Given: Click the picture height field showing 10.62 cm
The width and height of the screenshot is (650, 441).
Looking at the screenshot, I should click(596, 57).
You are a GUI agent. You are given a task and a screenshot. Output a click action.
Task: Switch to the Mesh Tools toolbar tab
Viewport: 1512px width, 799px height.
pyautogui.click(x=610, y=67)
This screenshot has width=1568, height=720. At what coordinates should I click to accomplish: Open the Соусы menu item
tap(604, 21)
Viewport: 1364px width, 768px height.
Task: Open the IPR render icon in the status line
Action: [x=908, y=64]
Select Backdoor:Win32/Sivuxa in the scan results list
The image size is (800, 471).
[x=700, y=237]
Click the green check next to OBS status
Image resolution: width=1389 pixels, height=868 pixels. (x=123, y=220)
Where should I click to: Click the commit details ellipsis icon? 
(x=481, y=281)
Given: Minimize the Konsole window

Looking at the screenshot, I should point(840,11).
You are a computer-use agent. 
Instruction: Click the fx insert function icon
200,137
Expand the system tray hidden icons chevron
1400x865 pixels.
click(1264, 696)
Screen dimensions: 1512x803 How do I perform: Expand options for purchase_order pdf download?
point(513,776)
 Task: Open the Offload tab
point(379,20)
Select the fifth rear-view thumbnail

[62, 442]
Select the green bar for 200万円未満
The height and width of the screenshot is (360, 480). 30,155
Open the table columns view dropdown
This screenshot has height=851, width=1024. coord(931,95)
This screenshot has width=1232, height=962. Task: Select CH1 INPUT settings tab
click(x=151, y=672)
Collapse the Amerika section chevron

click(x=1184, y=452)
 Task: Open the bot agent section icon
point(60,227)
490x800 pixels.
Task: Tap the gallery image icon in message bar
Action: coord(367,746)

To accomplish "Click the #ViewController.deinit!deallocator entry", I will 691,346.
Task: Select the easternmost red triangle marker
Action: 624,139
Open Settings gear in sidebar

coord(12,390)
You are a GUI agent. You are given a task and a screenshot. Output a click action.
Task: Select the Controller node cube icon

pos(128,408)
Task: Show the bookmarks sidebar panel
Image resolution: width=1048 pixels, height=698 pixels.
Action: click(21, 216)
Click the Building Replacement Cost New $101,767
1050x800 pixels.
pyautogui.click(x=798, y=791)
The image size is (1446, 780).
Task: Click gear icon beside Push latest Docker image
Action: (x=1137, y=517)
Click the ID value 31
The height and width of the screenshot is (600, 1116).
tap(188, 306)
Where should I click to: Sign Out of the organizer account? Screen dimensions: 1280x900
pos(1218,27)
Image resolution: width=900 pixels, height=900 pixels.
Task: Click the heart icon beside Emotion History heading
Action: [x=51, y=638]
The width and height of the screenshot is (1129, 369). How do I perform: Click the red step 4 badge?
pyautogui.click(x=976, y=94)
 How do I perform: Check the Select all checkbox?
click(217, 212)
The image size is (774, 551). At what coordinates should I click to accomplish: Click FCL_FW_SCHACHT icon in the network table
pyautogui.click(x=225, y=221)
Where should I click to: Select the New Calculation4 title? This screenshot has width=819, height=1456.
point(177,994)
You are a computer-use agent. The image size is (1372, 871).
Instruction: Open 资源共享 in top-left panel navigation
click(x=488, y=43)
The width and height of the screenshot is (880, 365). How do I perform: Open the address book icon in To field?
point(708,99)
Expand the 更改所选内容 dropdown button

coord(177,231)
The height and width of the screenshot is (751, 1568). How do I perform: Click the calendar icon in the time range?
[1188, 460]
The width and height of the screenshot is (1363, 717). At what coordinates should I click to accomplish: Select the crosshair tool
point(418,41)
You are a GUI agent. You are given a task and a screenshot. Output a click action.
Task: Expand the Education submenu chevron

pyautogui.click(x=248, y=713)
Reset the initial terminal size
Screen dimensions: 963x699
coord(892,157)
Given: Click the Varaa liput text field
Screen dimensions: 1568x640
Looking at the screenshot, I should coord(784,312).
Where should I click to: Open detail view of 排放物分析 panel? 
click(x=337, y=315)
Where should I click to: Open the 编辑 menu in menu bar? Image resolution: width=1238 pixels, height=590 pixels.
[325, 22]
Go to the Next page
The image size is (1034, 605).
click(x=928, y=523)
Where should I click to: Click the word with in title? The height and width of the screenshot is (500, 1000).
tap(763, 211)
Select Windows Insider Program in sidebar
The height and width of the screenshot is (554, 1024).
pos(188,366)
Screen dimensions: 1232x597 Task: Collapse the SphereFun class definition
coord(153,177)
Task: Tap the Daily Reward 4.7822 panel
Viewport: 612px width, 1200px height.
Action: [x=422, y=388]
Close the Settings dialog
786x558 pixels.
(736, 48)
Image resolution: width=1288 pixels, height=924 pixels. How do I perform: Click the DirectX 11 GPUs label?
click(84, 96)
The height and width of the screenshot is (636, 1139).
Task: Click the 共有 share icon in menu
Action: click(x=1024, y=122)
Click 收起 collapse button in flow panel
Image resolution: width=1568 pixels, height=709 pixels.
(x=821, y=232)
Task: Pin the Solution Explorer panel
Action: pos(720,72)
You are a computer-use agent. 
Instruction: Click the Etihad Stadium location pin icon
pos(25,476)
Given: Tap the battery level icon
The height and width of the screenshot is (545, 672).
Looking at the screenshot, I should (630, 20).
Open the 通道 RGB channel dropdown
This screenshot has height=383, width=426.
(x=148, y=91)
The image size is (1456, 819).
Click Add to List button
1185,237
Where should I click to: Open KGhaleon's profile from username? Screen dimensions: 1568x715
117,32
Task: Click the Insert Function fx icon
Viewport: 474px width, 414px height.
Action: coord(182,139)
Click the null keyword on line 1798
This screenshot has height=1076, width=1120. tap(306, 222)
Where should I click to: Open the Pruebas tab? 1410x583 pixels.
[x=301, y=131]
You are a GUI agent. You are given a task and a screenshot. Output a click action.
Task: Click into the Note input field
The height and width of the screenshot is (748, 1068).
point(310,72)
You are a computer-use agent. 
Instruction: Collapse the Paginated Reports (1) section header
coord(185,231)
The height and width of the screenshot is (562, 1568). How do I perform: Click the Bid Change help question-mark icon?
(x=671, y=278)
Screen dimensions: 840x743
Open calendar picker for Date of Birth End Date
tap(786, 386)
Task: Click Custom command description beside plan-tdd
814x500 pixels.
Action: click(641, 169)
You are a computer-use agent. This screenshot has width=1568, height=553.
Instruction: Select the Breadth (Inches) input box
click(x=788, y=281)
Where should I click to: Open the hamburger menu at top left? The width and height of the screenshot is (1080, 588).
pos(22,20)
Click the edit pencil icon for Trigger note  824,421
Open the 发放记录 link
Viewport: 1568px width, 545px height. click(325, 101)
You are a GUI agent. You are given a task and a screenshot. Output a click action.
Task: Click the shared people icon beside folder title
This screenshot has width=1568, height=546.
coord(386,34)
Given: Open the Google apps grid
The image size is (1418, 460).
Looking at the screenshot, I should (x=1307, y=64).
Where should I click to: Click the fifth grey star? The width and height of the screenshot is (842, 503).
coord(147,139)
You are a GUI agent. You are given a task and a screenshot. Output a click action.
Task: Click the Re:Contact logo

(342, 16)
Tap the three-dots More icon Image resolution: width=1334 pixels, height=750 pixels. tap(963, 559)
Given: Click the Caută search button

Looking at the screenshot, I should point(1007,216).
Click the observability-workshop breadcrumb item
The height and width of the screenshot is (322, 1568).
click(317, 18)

§ ABOUT THIS EXERCISE
Copy out the full listing exactly.

§ ANSWER SPACE
Given: Click the picture height field showing 10.62 cm
The width and height of the screenshot is (650, 441).
Looking at the screenshot, I should click(596, 57).
You are a GUI agent. You are given a task and a screenshot. Output a click action.
Task: Switch to the Mesh Tools toolbar tab
Viewport: 1512px width, 799px height.
pyautogui.click(x=610, y=67)
This screenshot has width=1568, height=720. At what coordinates should I click to accomplish: Open the Соусы menu item
tap(604, 21)
Viewport: 1364px width, 768px height.
Task: Open the IPR render icon in the status line
Action: [x=908, y=64]
Select Backdoor:Win32/Sivuxa in the scan results list
The image size is (800, 471).
[x=700, y=237]
Click the green check next to OBS status
Image resolution: width=1389 pixels, height=868 pixels. (x=123, y=220)
Where should I click to: Click the commit details ellipsis icon? 
(x=481, y=281)
Given: Minimize the Konsole window

Looking at the screenshot, I should point(840,11).
You are a computer-use agent. 
Instruction: Click the fx insert function icon
200,137
Expand the system tray hidden icons chevron
1400x865 pixels.
click(1264, 696)
Screen dimensions: 1512x803 How do I perform: Expand options for purchase_order pdf download?
point(513,776)
 Task: Open the Offload tab
point(379,20)
Select the fifth rear-view thumbnail

[62, 442]
Select the green bar for 200万円未満
The height and width of the screenshot is (360, 480). 30,155
Open the table columns view dropdown
This screenshot has height=851, width=1024. coord(931,95)
This screenshot has width=1232, height=962. Task: Select CH1 INPUT settings tab
click(x=151, y=672)
Collapse the Amerika section chevron

click(x=1184, y=452)
 Task: Open the bot agent section icon
point(60,227)
490x800 pixels.
Task: Tap the gallery image icon in message bar
Action: coord(367,746)

To accomplish "Click the #ViewController.deinit!deallocator entry", I will 691,346.
Task: Select the easternmost red triangle marker
Action: 624,139
Open Settings gear in sidebar

coord(12,390)
You are a GUI agent. You are given a task and a screenshot. Output a click action.
Task: Select the Controller node cube icon

pos(128,408)
Task: Show the bookmarks sidebar panel
Image resolution: width=1048 pixels, height=698 pixels.
Action: click(21, 216)
Click the Building Replacement Cost New $101,767
1050x800 pixels.
pyautogui.click(x=798, y=791)
The image size is (1446, 780).
Task: Click gear icon beside Push latest Docker image
Action: (x=1137, y=517)
Click the ID value 31
The height and width of the screenshot is (600, 1116).
tap(188, 306)
Where should I click to: Sign Out of the organizer account? Screen dimensions: 1280x900
pos(1218,27)
Image resolution: width=900 pixels, height=900 pixels.
Task: Click the heart icon beside Emotion History heading
Action: [x=51, y=638]
The width and height of the screenshot is (1129, 369). How do I perform: Click the red step 4 badge?
pyautogui.click(x=976, y=94)
 How do I perform: Check the Select all checkbox?
click(217, 212)
The image size is (774, 551). At what coordinates should I click to accomplish: Click FCL_FW_SCHACHT icon in the network table
pyautogui.click(x=225, y=221)
Where should I click to: Select the New Calculation4 title? This screenshot has width=819, height=1456.
point(177,994)
You are a computer-use agent. The image size is (1372, 871).
Instruction: Open 资源共享 in top-left panel navigation
click(x=488, y=43)
The width and height of the screenshot is (880, 365). How do I perform: Open the address book icon in To field?
point(708,99)
Expand the 更改所选内容 dropdown button

coord(177,231)
The height and width of the screenshot is (751, 1568). How do I perform: Click the calendar icon in the time range?
[1188, 460]
The width and height of the screenshot is (1363, 717). At what coordinates should I click to accomplish: Select the crosshair tool
point(418,41)
You are a GUI agent. You are given a task and a screenshot. Output a click action.
Task: Expand the Education submenu chevron

pyautogui.click(x=248, y=713)
Reset the initial terminal size
Screen dimensions: 963x699
coord(892,157)
Given: Click the Varaa liput text field
Screen dimensions: 1568x640
Looking at the screenshot, I should coord(784,312).
Where should I click to: Open detail view of 排放物分析 panel? 
click(x=337, y=315)
Where should I click to: Open the 编辑 menu in menu bar? Image resolution: width=1238 pixels, height=590 pixels.
[325, 22]
Go to the Next page
The image size is (1034, 605).
click(x=928, y=523)
Where should I click to: Click the word with in title? The height and width of the screenshot is (500, 1000).
tap(763, 211)
Select Windows Insider Program in sidebar
The height and width of the screenshot is (554, 1024).
pos(188,366)
Screen dimensions: 1232x597 Task: Collapse the SphereFun class definition
coord(153,177)
Task: Tap the Daily Reward 4.7822 panel
Viewport: 612px width, 1200px height.
Action: [x=422, y=388]
Close the Settings dialog
786x558 pixels.
(736, 48)
Image resolution: width=1288 pixels, height=924 pixels. How do I perform: Click the DirectX 11 GPUs label?
click(84, 96)
The height and width of the screenshot is (636, 1139).
Task: Click the 共有 share icon in menu
Action: click(x=1024, y=122)
Click 收起 collapse button in flow panel
Image resolution: width=1568 pixels, height=709 pixels.
(x=821, y=232)
Task: Pin the Solution Explorer panel
Action: pos(720,72)
You are a computer-use agent. 
Instruction: Click the Etihad Stadium location pin icon
pos(25,476)
Given: Tap the battery level icon
The height and width of the screenshot is (545, 672).
Looking at the screenshot, I should (630, 20).
Open the 通道 RGB channel dropdown
This screenshot has height=383, width=426.
(x=148, y=91)
The image size is (1456, 819).
Click Add to List button
1185,237
Where should I click to: Open KGhaleon's profile from username? Screen dimensions: 1568x715
117,32
Task: Click the Insert Function fx icon
Viewport: 474px width, 414px height.
Action: coord(182,139)
Click the null keyword on line 1798
This screenshot has height=1076, width=1120. tap(306, 222)
Where should I click to: Open the Pruebas tab? 1410x583 pixels.
[x=301, y=131]
You are a GUI agent. You are given a task and a screenshot. Output a click action.
Task: Click into the Note input field
The height and width of the screenshot is (748, 1068).
point(310,72)
You are a computer-use agent. 
Instruction: Collapse the Paginated Reports (1) section header
coord(185,231)
The height and width of the screenshot is (562, 1568). How do I perform: Click the Bid Change help question-mark icon?
(x=671, y=278)
Screen dimensions: 840x743
Open calendar picker for Date of Birth End Date
tap(786, 386)
Task: Click Custom command description beside plan-tdd
814x500 pixels.
Action: click(641, 169)
You are a computer-use agent. This screenshot has width=1568, height=553.
Instruction: Select the Breadth (Inches) input box
click(x=788, y=281)
Where should I click to: Open the hamburger menu at top left? The width and height of the screenshot is (1080, 588).
pos(22,20)
Click the edit pencil icon for Trigger note  824,421
Open the 发放记录 link
Viewport: 1568px width, 545px height. click(325, 101)
You are a GUI agent. You are given a task and a screenshot. Output a click action.
Task: Click the shared people icon beside folder title
This screenshot has width=1568, height=546.
coord(386,34)
Given: Open the Google apps grid
The image size is (1418, 460).
Looking at the screenshot, I should (x=1307, y=64).
Where should I click to: Click the fifth grey star? The width and height of the screenshot is (842, 503).
coord(147,139)
You are a GUI agent. You are given a task and a screenshot. Output a click action.
Task: Click the Re:Contact logo

(342, 16)
Tap the three-dots More icon Image resolution: width=1334 pixels, height=750 pixels. tap(963, 559)
Given: Click the Caută search button

Looking at the screenshot, I should point(1007,216).
Click the observability-workshop breadcrumb item
The height and width of the screenshot is (322, 1568).
click(317, 18)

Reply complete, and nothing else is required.